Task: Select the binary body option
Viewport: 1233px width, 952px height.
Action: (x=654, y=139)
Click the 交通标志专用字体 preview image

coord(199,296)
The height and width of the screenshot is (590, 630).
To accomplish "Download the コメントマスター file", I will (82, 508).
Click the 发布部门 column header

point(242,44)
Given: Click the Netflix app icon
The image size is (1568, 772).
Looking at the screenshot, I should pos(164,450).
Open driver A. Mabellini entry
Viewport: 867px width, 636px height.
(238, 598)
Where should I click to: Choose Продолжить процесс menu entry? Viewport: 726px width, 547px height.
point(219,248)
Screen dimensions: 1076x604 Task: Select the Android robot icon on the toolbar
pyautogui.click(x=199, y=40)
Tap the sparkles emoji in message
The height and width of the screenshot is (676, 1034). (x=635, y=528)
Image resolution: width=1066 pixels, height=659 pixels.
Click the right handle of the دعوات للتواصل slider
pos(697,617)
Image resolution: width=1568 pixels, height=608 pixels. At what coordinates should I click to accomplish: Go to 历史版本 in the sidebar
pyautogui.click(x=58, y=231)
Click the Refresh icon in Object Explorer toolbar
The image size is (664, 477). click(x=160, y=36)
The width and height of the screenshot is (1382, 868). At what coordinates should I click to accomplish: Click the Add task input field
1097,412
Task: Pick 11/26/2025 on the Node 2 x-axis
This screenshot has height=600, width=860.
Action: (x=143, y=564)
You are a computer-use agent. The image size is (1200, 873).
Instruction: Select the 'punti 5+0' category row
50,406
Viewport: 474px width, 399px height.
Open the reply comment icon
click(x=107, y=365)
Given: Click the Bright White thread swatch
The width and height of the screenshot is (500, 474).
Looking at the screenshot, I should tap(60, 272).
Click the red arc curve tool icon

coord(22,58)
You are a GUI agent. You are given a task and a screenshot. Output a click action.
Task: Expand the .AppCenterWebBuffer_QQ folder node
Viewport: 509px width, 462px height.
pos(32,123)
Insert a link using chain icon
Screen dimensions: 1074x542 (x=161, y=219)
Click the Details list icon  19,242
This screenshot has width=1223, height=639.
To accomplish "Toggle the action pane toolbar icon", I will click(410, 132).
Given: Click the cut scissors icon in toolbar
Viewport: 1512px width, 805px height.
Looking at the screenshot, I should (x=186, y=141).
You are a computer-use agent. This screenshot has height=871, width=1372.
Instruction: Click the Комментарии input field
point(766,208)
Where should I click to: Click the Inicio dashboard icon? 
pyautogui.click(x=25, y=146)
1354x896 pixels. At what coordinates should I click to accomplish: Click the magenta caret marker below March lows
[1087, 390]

WRITTEN EXERCISE:
Format all the lines above as a Markdown table with the columns No. and Line, numbering each row and leaving out the blank lines.

EXERCISE RESPONSE:
| No. | Line |
|---|---|
| 1 | Task: Select the binary body option |
| 2 | Viewport: 1233px width, 952px height. |
| 3 | Action: (x=654, y=139) |
| 4 | Click the 交通标志专用字体 preview image |
| 5 | coord(199,296) |
| 6 | The height and width of the screenshot is (590, 630). |
| 7 | To accomplish "Download the コメントマスター file", I will (82, 508). |
| 8 | Click the 发布部门 column header |
| 9 | point(242,44) |
| 10 | Given: Click the Netflix app icon |
| 11 | The image size is (1568, 772). |
| 12 | Looking at the screenshot, I should pos(164,450). |
| 13 | Open driver A. Mabellini entry |
| 14 | Viewport: 867px width, 636px height. |
| 15 | (238, 598) |
| 16 | Where should I click to: Choose Продолжить процесс menu entry? Viewport: 726px width, 547px height. |
| 17 | point(219,248) |
| 18 | Screen dimensions: 1076x604 Task: Select the Android robot icon on the toolbar |
| 19 | pyautogui.click(x=199, y=40) |
| 20 | Tap the sparkles emoji in message |
| 21 | The height and width of the screenshot is (676, 1034). (x=635, y=528) |
| 22 | Image resolution: width=1066 pixels, height=659 pixels. |
| 23 | Click the right handle of the دعوات للتواصل slider |
| 24 | pos(697,617) |
| 25 | Image resolution: width=1568 pixels, height=608 pixels. At what coordinates should I click to accomplish: Go to 历史版本 in the sidebar |
| 26 | pyautogui.click(x=58, y=231) |
| 27 | Click the Refresh icon in Object Explorer toolbar |
| 28 | The image size is (664, 477). click(x=160, y=36) |
| 29 | The width and height of the screenshot is (1382, 868). At what coordinates should I click to accomplish: Click the Add task input field |
| 30 | 1097,412 |
| 31 | Task: Pick 11/26/2025 on the Node 2 x-axis |
| 32 | This screenshot has height=600, width=860. |
| 33 | Action: (x=143, y=564) |
| 34 | You are a computer-use agent. The image size is (1200, 873). |
| 35 | Instruction: Select the 'punti 5+0' category row |
| 36 | 50,406 |
| 37 | Viewport: 474px width, 399px height. |
| 38 | Open the reply comment icon |
| 39 | click(x=107, y=365) |
| 40 | Given: Click the Bright White thread swatch |
| 41 | The width and height of the screenshot is (500, 474). |
| 42 | Looking at the screenshot, I should tap(60, 272). |
| 43 | Click the red arc curve tool icon |
| 44 | coord(22,58) |
| 45 | You are a GUI agent. You are given a task and a screenshot. Output a click action. |
| 46 | Task: Expand the .AppCenterWebBuffer_QQ folder node |
| 47 | Viewport: 509px width, 462px height. |
| 48 | pos(32,123) |
| 49 | Insert a link using chain icon |
| 50 | Screen dimensions: 1074x542 (x=161, y=219) |
| 51 | Click the Details list icon  19,242 |
| 52 | This screenshot has width=1223, height=639. |
| 53 | To accomplish "Toggle the action pane toolbar icon", I will click(410, 132). |
| 54 | Given: Click the cut scissors icon in toolbar |
| 55 | Viewport: 1512px width, 805px height. |
| 56 | Looking at the screenshot, I should (x=186, y=141). |
| 57 | You are a computer-use agent. This screenshot has height=871, width=1372. |
| 58 | Instruction: Click the Комментарии input field |
| 59 | point(766,208) |
| 60 | Where should I click to: Click the Inicio dashboard icon?  |
| 61 | pyautogui.click(x=25, y=146) |
| 62 | 1354x896 pixels. At what coordinates should I click to accomplish: Click the magenta caret marker below March lows |
| 63 | [1087, 390] |